Hydrangeas are one of the most beautiful, abundant perennials you could have in your garden. They seem happy all the time with their big, plentiful green leaves and the fluffy flowers that bring sunshine to any corner. They can also be allusive and difficult at times, when they don’t get what they need. One gardener asks:
“My question concerns Hydrangeas. I love the blue color, however, soon after I plant them, they are no longer blue but green to pink. What should I do?”

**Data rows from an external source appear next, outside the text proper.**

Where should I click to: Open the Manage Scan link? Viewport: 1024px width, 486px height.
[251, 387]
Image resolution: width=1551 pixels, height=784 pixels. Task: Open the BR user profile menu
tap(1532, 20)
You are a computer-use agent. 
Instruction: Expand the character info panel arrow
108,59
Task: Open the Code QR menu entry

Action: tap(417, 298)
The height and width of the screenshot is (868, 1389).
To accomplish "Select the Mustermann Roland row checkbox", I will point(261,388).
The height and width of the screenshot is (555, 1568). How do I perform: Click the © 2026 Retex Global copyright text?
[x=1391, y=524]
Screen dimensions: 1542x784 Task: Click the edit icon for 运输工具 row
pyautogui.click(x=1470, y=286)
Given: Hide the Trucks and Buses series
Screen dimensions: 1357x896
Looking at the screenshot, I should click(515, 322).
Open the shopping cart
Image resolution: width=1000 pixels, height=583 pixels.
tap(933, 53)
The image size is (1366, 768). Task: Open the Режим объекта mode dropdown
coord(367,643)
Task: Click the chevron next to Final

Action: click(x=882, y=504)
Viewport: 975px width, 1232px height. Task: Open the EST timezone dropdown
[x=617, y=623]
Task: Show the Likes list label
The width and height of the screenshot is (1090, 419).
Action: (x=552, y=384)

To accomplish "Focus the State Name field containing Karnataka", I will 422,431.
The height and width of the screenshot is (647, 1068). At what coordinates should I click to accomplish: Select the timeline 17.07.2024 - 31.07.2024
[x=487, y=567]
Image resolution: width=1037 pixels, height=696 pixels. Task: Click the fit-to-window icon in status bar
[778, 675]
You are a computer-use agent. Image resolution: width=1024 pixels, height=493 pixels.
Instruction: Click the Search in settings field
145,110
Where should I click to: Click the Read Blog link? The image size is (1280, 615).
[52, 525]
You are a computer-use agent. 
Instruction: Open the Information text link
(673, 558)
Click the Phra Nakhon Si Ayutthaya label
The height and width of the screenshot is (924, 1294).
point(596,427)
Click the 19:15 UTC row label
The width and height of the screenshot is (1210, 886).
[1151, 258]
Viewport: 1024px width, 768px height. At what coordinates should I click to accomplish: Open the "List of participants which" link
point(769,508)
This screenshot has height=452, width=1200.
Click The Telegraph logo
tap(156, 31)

The answer is “it’s all in your soil pH.” Hydrangeas are acid loving plants and they require acidic soil in order to maintain their color. You can change the Ph of your soil over time to better accommodate your acid loving plants. There are a few solutions I can offer you:
Iron (ferrous) sulfate – will help correct soil pH. It is often used for treating Iron Chlorosis, which is the yellowing of leaves due to mineral deficiencies. Bonide makes an iron sulfate in granular form. You can find Bonide Iron Sulfate at http://homeharvest.com/soilconditionerspH.htm.
Aluminum Sulfate – is another way to correct soil pH. Either this or Iron sulfate can be used to keep your hydrangeas blue.
Shrubs Alive – a product from Gardens Alive can be added as a regular fertilizer to your acid loving plants, including hydrangeas on a seasonal basis to keep plants strong and soil acidic.
Finally, I have been told that you can bury a few iron nails in the soil around your plants and they will leech into the soil over time, changing the pH. Give it a try and report back on your findings.